PatchGuard is not out there to stop the "bad guys" from rootkit'ing your box. It is, however, designed to stop the McAfee's of the world from designing, shipping, and supporting products that rely on unsafe hacks on a large scale (at least in my opinion). I would imagine that PatchGuard is in this respect mostly a stopgap designed to make the large scale implementation of kernel patching on released products difficult enough to be not worth it (especially from a support perspective, when your target can change with any hotfix, as it did when PatchGuard v2 was deployed to Windows Server 2003 x64 in a critical update some months ago) until there is sufficient infrastructure in place in the operating system to take advantage of the new hardware support in most shipping processors today to prevent kernel patching after boot.

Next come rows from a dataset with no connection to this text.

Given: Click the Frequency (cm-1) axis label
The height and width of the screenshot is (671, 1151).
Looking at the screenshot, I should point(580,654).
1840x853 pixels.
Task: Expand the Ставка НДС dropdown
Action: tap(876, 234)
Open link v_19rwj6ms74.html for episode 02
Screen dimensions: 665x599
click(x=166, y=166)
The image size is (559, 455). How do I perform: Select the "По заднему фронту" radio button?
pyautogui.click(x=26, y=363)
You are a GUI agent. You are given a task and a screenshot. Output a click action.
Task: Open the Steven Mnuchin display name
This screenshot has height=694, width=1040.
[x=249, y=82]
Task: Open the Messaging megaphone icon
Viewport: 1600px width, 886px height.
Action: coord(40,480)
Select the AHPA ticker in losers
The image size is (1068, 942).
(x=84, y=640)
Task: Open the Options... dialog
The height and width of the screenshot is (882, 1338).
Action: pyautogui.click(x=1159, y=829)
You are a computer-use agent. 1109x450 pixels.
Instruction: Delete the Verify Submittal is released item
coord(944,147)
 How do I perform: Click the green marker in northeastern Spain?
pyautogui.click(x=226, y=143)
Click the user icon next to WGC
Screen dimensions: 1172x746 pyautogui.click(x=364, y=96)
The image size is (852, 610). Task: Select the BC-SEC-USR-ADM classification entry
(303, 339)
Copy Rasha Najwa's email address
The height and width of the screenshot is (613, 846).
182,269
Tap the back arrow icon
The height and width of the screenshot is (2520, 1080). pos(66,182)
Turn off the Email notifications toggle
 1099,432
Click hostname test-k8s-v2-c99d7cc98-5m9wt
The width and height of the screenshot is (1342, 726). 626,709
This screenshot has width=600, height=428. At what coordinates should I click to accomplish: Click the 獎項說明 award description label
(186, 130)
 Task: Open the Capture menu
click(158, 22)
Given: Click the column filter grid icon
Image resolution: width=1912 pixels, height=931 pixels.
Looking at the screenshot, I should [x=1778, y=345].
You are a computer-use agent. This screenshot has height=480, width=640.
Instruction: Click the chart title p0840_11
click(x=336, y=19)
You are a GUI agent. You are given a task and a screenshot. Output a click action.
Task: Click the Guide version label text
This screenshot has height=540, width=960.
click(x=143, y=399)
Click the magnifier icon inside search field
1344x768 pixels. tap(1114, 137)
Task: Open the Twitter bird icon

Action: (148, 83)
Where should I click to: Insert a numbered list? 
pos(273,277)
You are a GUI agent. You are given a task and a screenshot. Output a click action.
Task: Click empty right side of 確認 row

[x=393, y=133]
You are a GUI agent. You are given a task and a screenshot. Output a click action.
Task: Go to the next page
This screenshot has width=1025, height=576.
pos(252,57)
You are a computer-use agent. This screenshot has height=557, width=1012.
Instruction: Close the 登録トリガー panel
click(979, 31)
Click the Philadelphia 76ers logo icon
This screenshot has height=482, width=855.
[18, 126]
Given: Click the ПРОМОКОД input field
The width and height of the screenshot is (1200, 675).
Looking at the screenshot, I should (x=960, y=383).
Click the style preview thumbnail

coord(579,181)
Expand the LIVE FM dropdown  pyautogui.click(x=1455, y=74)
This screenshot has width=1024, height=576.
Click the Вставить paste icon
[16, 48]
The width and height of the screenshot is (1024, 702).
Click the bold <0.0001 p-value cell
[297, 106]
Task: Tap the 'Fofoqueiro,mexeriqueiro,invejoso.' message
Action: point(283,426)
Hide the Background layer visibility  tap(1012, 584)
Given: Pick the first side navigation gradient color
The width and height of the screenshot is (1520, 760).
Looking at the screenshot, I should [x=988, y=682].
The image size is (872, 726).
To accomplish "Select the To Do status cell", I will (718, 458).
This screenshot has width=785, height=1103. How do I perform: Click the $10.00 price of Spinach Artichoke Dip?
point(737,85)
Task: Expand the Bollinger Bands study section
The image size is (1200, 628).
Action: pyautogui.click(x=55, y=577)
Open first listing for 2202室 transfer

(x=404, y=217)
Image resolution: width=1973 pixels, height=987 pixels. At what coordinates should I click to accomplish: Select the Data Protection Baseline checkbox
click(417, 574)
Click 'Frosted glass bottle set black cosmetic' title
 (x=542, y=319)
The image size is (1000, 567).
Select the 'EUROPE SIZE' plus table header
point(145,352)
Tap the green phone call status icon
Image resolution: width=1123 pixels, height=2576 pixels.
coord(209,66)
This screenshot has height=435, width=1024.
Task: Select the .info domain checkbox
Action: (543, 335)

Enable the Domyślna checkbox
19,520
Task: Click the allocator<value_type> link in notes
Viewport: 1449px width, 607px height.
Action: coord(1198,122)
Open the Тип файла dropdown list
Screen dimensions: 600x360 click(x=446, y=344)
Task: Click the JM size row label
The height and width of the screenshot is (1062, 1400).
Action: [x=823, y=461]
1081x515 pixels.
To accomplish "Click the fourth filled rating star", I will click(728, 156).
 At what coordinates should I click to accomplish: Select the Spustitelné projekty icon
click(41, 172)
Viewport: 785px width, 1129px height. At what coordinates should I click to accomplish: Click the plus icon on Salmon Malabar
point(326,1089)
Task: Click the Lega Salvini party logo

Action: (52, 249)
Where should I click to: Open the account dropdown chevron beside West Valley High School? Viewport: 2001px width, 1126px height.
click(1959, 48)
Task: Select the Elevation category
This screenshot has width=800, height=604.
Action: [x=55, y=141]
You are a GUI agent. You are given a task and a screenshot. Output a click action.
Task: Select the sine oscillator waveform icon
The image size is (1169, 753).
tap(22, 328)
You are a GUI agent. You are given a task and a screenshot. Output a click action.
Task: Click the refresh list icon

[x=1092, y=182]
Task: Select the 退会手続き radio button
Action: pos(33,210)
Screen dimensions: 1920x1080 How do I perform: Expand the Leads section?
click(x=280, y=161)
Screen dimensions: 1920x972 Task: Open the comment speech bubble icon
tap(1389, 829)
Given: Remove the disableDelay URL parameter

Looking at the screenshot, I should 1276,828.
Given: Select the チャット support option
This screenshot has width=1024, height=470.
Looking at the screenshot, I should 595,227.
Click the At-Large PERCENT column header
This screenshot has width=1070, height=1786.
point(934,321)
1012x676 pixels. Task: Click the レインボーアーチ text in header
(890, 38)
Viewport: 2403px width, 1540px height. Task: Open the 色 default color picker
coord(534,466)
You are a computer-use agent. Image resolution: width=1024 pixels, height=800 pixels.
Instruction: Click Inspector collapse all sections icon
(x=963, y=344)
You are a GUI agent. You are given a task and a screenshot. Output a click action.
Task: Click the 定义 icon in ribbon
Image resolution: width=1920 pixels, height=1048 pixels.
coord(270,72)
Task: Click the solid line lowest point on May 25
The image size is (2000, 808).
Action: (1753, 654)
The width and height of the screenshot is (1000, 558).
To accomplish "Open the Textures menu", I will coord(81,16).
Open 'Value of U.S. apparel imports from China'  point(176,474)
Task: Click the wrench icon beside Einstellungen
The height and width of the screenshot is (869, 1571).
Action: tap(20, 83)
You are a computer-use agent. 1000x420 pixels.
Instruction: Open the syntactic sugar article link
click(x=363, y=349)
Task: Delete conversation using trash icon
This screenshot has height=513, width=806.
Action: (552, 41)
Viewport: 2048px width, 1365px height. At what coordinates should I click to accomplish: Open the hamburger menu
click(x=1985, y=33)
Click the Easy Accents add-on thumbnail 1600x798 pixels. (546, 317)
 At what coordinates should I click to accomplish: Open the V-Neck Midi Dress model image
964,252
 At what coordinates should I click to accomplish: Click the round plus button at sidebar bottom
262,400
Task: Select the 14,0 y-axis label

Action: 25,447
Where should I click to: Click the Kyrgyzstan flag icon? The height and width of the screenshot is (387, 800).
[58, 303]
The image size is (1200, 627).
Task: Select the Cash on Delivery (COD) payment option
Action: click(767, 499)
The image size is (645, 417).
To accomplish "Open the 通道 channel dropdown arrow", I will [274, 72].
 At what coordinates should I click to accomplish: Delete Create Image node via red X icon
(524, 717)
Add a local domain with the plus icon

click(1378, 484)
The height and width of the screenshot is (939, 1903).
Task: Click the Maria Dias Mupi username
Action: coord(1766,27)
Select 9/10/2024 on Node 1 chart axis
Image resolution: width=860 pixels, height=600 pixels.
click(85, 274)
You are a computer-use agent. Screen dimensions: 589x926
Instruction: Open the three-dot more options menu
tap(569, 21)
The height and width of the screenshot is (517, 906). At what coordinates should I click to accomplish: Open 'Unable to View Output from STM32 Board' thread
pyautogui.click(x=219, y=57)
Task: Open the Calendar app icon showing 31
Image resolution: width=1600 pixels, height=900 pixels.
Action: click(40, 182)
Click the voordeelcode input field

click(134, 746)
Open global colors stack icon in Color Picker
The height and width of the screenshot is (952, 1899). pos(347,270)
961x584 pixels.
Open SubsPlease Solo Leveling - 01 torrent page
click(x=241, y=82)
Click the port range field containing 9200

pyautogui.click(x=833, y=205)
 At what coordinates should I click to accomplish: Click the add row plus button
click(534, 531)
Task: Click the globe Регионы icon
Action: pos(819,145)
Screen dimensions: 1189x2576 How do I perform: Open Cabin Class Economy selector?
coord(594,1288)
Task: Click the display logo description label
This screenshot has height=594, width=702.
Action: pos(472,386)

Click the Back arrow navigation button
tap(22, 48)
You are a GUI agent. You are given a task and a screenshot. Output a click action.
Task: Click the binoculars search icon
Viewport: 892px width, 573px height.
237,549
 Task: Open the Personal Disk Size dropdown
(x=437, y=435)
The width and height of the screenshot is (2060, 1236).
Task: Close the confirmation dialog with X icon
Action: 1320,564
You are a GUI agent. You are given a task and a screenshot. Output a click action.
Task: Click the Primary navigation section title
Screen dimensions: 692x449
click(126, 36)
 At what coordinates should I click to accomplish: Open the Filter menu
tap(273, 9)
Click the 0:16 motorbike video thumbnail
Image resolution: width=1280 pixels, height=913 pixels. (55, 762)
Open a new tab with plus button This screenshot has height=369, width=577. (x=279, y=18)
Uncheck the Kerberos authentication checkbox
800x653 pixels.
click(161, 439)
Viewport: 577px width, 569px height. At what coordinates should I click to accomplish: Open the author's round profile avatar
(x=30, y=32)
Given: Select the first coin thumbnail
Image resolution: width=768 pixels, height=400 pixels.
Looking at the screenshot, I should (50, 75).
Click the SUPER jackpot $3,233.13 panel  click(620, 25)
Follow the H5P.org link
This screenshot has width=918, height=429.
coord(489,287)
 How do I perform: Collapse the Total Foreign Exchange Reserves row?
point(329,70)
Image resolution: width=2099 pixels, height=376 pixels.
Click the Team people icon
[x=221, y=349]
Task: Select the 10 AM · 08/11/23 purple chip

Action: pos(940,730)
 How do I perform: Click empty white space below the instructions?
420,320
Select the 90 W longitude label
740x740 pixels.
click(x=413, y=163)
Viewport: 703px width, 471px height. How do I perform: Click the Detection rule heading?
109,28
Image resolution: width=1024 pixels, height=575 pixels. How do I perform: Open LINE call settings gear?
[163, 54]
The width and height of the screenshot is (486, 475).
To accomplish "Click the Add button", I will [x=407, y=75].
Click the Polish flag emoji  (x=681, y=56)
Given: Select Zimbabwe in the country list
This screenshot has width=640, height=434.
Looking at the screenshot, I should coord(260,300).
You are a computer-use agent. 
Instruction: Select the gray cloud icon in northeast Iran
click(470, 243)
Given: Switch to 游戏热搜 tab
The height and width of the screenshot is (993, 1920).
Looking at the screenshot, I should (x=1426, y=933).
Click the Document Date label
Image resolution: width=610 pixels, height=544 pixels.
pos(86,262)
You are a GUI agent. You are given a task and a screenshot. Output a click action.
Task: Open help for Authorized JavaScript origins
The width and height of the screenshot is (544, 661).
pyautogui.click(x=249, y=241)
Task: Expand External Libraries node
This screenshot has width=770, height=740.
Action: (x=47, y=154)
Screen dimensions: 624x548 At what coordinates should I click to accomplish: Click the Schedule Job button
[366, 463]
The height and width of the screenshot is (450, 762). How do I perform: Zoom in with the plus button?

For all the bad press people give Microsoft, they have some very smart people working for them, and they have no illusions about protecting against malware running with the same privilege set as the kernel. PatchGuard is not about malware, it's about stopping people from releasing software that does things like poke internal structures without proper synchronization, hook system calls without validating usermode-based parameters, and other things that generally destroy the reliability and security of the system as a whole. These same people also know that PatchGuard in its current form is only a road bump (and a defeatable one at that if one is so determined), in the form of obfuscation and the like, to prevent this sort of behavior in kernel drivers. The key is to make the target changable enough that vendors will think twice before trying to support something that attempts to hack around PatchGuard.
That being said, I don't necessarily agree that PatchGuard is the best solution to the problem. There are a number of very interesting things that you could only do by patching the kernel on Windows, but unfortunately, at this point, the number of vendors that use this power "for evil" (read: introducing instability and security holes) seems to be the majority. It will be interesting to see how Microsoft intends to address this in the future, as there are a couple of legitimate products I know of which are negatively impacted by PatchGuard.
BTW, about the operating systems supported by PatchGuard: This includes x64 versions of Windows Server 2003, and x64 versions of Windows Vista. (The x64 version of Windows XP uses the Windows Server 2003 x64 kernel, and thus also has PatchGuard included.) x86 versions of the above operating systems do not have any kind of patch protection mechanisms like PatchGuard.
Oh, and as a quick side note: The more conspiracy-theorist-minded among you might see some interesting parallels with hardware-based kernel patch protection, TPM, kernelmode code signing requirements, and the like. I'll leave it up to you to decide where things are really going with that, though.